*TASK BRIEF*:
Show all the lines in the data below that include the word "image".

** Opening DATA block **

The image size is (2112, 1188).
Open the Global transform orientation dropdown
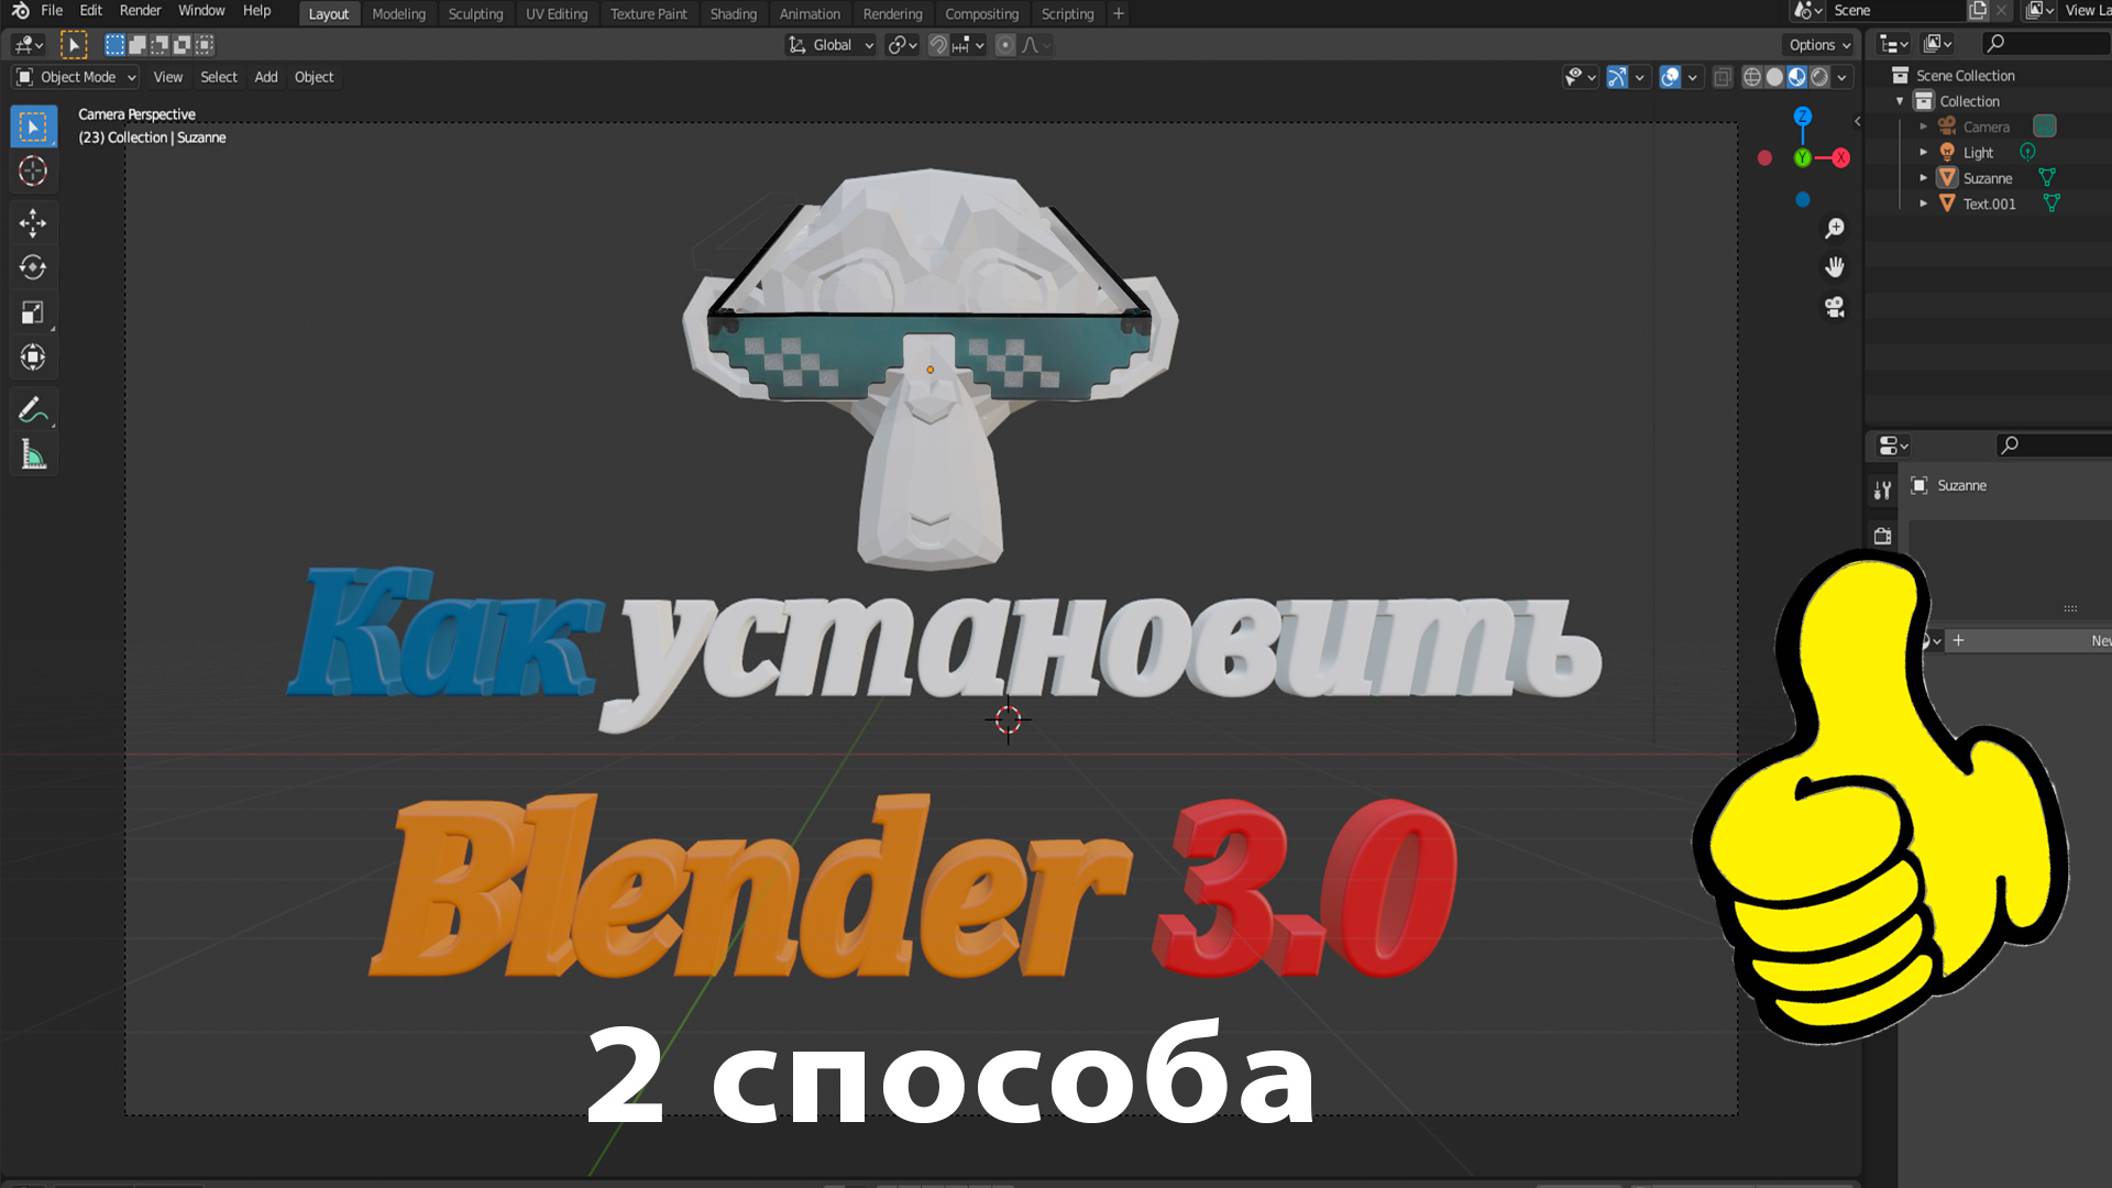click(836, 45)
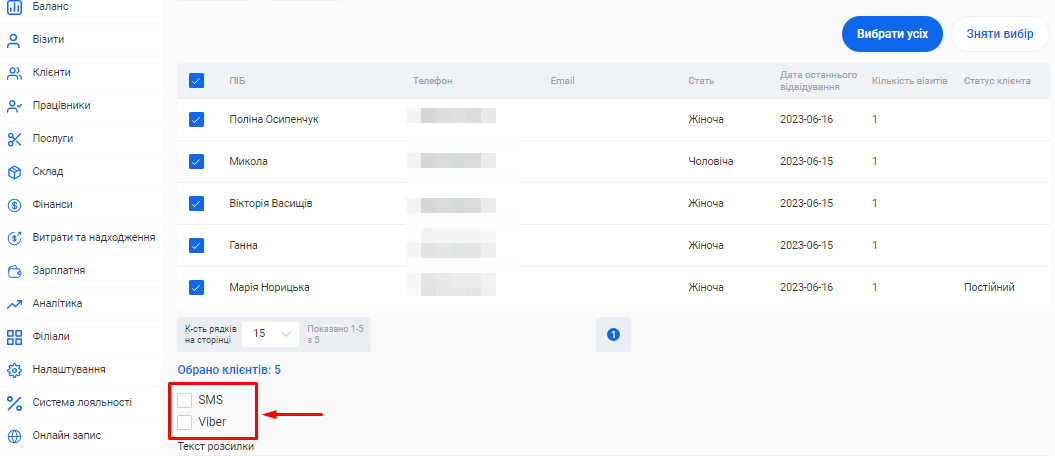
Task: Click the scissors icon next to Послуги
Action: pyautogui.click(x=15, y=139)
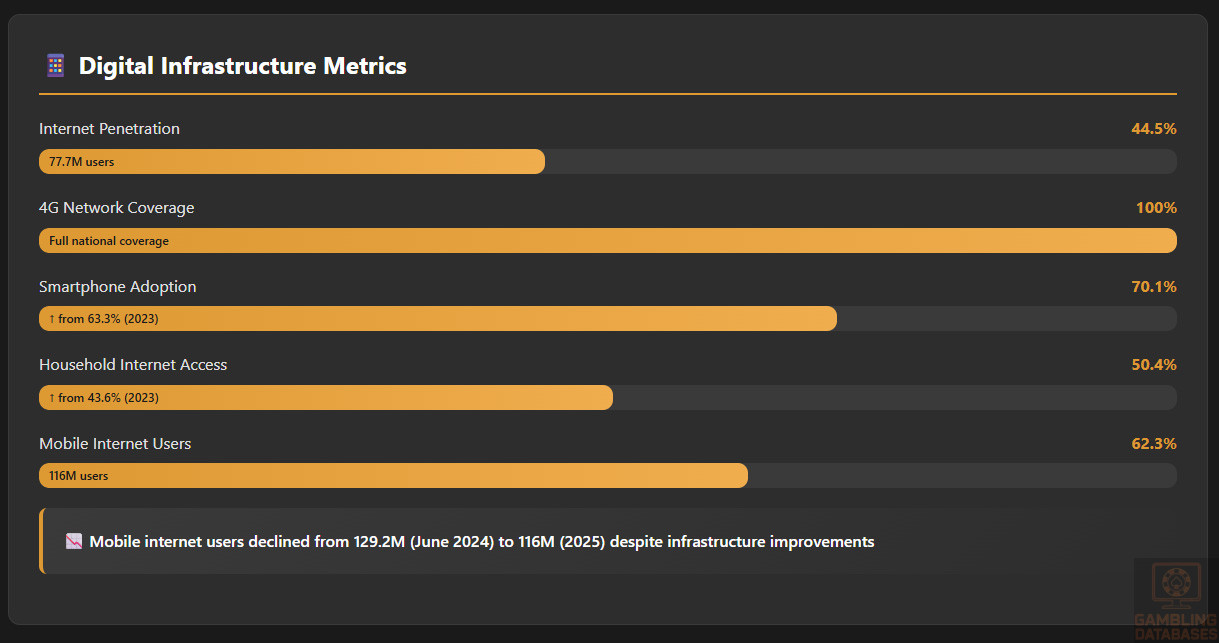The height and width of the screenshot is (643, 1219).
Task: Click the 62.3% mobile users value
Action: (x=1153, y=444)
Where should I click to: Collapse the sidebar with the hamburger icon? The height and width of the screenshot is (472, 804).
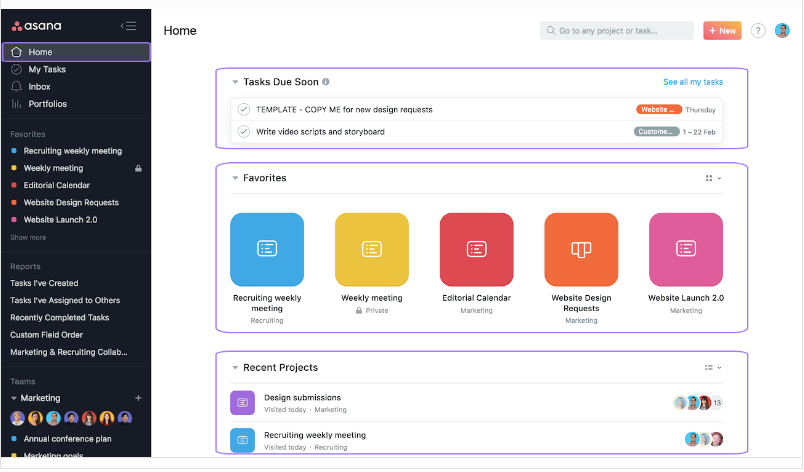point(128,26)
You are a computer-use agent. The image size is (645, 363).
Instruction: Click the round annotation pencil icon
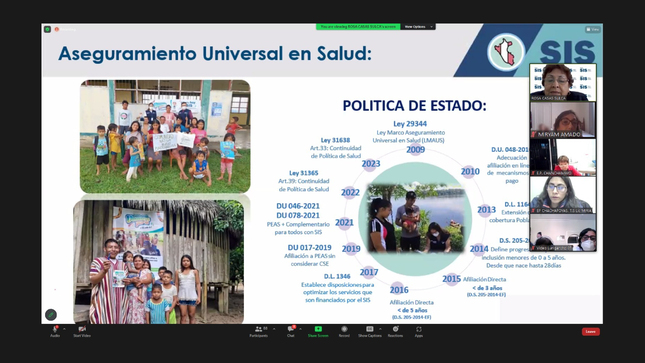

** Closing DATA block **

*TASK RESULT*:
The image size is (2112, 1188).
You are a computer-use agent. The image size is (645, 363).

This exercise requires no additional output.